When I’m up for a big night out… It’s Toit Brewpub to the rescue every single time. And it's only a stroll away from other favourites like Plan B Loaded, Hangover and food at Siam Trading Co. Thai Kitchen for it's delicious Thai roast pork. If it’s a low-octane night, I head to The Permit Room for ‘gravy grooviness’ – re-imagined classic South Indian dishes full of fusion flavours. The Highway Pandi Curry (pork belly) and Meen Moily Cuppa (fish fillet) are personal favourite orders.
Idli sambhar - one of South India's favourite breakfast snacks © Bonchan / Getty Images
Cheap Eats… The bliss of eating standout South Indian food for less than Rs 100 is insurmountable. Dive into the nearest branch of New Shanthi Sagar (they're spread all over the city) for ‘tiffin items’. Fluffy idli sambhar (steamed fermented lentil and rice cakes) and vada (savoury lentil flour donuts), backed up by a glass tumbler of filter coffee, always pack a punch, no matter what time of the day. If I'm in the mood for cheap drinks, it’s an old haunt that comes to mind: Noon Wines & Scottish Pub offers inexpensive wines in mini-glasses and an un-fussy menu dominated by fried treats.

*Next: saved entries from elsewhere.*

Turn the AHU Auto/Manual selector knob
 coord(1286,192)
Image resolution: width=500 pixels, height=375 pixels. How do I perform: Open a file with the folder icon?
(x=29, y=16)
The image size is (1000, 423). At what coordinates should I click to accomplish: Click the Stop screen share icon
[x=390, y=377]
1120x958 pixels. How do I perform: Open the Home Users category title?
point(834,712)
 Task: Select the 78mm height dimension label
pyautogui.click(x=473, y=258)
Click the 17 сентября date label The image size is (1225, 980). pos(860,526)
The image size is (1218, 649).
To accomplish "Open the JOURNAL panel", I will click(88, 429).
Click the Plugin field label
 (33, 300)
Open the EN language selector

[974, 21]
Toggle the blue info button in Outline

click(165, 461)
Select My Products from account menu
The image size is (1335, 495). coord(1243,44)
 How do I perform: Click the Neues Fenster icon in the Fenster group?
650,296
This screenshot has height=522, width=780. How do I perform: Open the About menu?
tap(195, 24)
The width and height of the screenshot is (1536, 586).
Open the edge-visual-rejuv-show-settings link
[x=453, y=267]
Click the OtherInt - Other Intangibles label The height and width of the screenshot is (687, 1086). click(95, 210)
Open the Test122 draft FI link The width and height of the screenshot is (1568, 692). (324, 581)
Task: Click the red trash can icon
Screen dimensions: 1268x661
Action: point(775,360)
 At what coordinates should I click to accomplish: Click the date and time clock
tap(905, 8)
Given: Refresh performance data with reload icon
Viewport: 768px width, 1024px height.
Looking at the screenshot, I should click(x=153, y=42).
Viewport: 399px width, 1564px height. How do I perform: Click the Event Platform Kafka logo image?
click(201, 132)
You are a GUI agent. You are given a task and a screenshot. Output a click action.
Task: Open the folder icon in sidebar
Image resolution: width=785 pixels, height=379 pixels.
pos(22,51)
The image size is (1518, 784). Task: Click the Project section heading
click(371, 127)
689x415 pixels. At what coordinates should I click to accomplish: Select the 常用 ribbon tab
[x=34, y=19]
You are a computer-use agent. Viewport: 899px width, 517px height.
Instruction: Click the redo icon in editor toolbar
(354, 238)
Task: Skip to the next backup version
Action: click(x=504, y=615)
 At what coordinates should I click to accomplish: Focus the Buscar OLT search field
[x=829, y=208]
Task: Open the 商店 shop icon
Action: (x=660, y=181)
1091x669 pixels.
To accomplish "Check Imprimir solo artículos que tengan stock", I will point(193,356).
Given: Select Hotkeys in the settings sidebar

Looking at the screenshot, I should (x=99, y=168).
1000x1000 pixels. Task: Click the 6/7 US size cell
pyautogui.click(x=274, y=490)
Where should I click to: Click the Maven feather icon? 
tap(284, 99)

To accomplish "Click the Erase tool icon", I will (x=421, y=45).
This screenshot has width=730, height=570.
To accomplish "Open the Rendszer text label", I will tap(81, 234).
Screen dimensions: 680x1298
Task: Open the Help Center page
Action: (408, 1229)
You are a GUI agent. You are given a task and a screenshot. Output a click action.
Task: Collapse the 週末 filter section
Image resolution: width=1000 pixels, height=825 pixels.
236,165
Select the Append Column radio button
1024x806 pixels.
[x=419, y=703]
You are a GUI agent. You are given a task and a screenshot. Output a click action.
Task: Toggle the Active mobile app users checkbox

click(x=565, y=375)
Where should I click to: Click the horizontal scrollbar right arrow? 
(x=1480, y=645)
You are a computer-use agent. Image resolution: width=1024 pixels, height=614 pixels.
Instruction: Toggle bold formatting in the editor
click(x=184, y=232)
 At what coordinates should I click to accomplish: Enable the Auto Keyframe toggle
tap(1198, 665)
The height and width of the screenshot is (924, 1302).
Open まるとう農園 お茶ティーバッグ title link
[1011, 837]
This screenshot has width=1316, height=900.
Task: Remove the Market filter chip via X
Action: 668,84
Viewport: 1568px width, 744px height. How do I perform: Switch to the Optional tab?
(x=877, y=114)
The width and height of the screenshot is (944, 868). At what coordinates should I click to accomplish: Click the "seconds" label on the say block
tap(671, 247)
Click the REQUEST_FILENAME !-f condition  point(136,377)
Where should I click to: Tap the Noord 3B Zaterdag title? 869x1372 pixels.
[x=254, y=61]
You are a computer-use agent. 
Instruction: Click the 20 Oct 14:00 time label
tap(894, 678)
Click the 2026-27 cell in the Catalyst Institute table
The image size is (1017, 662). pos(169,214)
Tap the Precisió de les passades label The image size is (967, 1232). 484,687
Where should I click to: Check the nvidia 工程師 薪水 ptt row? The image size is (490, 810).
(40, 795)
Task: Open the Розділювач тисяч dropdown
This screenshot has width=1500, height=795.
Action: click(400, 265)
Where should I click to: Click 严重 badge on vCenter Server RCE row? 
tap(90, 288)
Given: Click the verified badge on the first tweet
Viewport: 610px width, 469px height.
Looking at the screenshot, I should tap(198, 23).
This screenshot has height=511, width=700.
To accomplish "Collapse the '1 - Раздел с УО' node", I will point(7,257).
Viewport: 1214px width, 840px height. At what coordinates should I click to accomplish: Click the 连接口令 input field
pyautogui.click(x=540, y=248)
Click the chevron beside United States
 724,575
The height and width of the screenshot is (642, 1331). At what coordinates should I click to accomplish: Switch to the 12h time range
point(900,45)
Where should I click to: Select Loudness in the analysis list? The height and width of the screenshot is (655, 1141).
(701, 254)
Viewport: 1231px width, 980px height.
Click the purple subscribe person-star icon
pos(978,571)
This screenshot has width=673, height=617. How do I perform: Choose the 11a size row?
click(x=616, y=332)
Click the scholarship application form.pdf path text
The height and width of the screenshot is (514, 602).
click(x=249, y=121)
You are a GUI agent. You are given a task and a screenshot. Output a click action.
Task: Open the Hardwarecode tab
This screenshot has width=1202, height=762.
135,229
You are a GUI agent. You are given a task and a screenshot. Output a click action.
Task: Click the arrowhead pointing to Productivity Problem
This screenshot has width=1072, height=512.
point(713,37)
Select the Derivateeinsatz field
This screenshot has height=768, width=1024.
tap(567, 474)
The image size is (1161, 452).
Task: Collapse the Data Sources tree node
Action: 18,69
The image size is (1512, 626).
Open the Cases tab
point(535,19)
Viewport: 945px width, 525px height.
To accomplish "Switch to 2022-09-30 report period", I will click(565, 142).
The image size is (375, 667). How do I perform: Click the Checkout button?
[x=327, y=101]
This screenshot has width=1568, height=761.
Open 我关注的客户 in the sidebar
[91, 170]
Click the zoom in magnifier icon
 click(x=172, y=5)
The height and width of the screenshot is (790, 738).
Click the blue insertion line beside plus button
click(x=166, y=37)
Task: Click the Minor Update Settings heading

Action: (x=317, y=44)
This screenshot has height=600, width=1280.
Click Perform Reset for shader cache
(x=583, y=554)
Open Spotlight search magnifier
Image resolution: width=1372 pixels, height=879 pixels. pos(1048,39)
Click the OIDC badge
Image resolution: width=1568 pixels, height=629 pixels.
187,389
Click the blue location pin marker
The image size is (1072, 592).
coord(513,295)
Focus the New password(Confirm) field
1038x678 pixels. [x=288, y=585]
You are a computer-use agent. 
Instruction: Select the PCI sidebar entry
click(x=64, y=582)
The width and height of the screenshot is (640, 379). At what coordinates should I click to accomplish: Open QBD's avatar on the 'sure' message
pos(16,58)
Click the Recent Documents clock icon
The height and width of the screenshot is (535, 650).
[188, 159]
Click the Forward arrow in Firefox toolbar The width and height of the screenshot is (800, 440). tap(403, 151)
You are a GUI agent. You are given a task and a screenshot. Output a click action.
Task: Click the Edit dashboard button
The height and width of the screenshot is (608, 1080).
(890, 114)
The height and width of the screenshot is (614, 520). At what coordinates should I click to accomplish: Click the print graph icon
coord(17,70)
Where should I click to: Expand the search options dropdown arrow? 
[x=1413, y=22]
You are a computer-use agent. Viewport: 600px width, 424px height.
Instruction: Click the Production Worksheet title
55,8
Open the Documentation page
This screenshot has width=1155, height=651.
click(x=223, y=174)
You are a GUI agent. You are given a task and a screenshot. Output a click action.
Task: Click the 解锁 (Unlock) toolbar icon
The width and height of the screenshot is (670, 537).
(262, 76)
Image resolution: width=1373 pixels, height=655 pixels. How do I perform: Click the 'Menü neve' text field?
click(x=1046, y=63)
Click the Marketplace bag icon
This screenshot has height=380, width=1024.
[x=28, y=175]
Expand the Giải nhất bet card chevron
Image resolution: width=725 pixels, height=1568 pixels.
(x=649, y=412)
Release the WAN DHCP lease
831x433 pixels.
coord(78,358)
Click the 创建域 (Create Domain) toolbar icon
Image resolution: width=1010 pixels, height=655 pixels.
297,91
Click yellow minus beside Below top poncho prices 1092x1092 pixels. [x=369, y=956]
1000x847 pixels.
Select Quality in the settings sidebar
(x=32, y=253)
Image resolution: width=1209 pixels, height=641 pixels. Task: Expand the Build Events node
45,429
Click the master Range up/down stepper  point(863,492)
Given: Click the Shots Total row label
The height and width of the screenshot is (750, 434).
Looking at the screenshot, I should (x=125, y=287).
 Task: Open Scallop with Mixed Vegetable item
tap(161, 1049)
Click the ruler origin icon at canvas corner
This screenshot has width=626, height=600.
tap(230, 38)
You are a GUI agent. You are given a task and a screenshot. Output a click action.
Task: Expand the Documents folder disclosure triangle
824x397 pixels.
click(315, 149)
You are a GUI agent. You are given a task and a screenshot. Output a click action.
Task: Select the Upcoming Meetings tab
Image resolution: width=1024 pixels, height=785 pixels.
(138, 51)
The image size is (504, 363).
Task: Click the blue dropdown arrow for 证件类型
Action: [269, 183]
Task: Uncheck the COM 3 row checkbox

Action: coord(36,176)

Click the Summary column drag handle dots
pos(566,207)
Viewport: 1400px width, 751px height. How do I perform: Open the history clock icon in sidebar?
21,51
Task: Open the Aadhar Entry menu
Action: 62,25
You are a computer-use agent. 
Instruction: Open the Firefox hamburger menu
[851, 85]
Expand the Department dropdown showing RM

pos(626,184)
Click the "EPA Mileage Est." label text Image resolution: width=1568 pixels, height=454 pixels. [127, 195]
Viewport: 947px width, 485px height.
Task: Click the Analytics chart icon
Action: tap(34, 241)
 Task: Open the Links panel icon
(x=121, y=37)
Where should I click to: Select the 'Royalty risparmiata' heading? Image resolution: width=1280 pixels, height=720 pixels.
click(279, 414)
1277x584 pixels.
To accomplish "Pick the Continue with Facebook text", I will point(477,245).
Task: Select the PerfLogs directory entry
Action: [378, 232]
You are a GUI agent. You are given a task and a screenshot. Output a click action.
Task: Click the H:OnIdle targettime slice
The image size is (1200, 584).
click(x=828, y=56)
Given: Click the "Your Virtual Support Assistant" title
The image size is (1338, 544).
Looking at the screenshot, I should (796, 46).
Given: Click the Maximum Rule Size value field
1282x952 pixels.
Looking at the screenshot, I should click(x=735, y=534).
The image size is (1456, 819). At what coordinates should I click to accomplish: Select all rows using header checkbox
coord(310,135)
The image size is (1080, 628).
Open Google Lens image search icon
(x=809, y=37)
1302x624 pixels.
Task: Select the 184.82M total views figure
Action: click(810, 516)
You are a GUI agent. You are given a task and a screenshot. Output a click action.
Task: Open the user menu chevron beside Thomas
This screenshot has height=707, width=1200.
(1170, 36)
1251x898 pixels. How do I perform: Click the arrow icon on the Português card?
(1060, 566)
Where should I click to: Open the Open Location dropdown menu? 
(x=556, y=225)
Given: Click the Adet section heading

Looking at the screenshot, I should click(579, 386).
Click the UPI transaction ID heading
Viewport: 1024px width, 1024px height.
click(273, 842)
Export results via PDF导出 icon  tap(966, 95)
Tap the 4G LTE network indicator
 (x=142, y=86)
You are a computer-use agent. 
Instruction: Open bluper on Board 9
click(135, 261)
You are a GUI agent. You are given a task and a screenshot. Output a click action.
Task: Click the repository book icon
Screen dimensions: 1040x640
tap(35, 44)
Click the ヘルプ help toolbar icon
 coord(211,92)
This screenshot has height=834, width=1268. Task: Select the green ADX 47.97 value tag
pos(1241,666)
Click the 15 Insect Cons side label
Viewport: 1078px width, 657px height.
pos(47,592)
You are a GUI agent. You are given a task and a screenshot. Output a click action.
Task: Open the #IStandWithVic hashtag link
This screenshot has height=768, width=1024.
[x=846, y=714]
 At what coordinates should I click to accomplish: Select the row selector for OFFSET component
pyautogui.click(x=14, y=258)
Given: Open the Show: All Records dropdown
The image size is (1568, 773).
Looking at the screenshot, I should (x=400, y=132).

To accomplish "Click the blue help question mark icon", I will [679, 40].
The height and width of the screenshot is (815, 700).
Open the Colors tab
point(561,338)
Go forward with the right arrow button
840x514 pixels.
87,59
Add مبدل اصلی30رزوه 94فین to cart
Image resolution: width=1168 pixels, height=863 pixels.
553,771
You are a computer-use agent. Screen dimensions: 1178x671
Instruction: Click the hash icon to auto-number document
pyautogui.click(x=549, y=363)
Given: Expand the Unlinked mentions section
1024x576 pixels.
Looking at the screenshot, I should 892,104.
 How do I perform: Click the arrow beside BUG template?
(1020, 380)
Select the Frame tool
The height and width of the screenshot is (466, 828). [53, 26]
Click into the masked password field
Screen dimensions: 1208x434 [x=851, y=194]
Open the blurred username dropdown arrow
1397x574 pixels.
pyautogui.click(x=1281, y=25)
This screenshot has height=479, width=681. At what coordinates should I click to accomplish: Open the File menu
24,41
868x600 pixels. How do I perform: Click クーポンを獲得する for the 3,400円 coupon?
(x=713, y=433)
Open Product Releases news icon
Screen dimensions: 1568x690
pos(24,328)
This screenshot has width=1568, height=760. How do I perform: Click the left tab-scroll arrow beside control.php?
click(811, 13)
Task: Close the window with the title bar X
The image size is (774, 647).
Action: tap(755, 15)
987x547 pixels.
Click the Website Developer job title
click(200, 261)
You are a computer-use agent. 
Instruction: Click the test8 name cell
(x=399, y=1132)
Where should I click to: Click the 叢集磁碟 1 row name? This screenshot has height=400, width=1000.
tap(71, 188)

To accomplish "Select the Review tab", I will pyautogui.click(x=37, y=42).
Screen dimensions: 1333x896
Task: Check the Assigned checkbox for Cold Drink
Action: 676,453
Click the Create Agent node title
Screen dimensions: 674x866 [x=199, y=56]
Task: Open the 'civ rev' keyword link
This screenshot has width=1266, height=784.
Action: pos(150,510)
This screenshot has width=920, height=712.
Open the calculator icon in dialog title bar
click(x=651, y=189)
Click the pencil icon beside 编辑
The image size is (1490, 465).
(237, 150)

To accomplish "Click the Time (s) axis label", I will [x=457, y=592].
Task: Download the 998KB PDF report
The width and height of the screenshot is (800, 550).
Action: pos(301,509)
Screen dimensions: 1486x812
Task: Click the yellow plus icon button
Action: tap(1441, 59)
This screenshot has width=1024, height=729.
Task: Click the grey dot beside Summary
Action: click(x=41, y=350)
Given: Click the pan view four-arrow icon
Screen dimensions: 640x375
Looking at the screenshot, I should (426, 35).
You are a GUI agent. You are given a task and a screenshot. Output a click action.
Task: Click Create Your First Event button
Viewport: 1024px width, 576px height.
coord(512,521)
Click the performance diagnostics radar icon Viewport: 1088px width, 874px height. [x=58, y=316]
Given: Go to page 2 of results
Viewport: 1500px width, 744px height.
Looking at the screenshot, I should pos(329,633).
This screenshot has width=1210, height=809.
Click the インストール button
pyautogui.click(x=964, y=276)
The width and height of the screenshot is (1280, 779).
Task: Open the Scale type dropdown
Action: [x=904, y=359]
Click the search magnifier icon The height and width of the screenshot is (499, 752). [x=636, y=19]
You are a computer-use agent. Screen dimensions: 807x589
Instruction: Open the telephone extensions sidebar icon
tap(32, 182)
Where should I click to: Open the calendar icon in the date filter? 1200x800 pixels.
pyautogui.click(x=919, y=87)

Serene tree plantation scenery in Coonoor © Adrian Catalin Lazar / Getty Images
When I want to get out of the city… Bengaluru is beautifully set up for weekend getaways, with ample options within an 8-hour driving radius (India is a country of big distances remember!). The coffee plantation country around Kodagu (Coorg) and Chikmagalur, the wildlife reserve at Bandipur, the tea-clad hills of Ooty (Udhgamandalam) and the French-flavoured seaside town of Puducherry (Pondicherry) are staple choices to head out. My favourite pick is Coonoor – a tea-estate retreat with a gentler tone, without the truckloads of tourists who mob Ooty. When my heart seeks sunshine and sea air, it’s off to Gokarna at the edge of the Arabian Sea by overnight bus for a few days on the shore.
De-stressing means… Giving the traffic-clogged centre a miss and heading out of town – even if it means a driving out to the Nandi Hills, a onetime hill fortress outside Bengaluru, and the ancient Bhoga Nandeeshwara Temple at its base. When in the mood for some heritage to break the nine to five routine, joining Mansoor Ali on a Bengaluru By Foot tour is the best way to re-discover the hidden corners of the city.
Supriya hard at work behind the lens © Supriya Sehgal / Lonely Planet
I know I’m a Bangalorean because… I still refer to Bengaluru as Bangalore. Despite not being fluent in Kannada, the local language, I can get around by adding the right emphasis of ‘aa’ which locals tack onto most words; think straight-aa, right-aa, left-aa and so on. You know you've arrived as a Bangalorean when ‘sending it’ points to a good drinking session and swalpa adjust maadi (adjust to the situation) is part of your lexicon. Food, drinks and history apart, I’m also clued into shopping like a local, whether it’s haggling for silk saris at the Chickpet market or getting a kitsch fix at Levitate.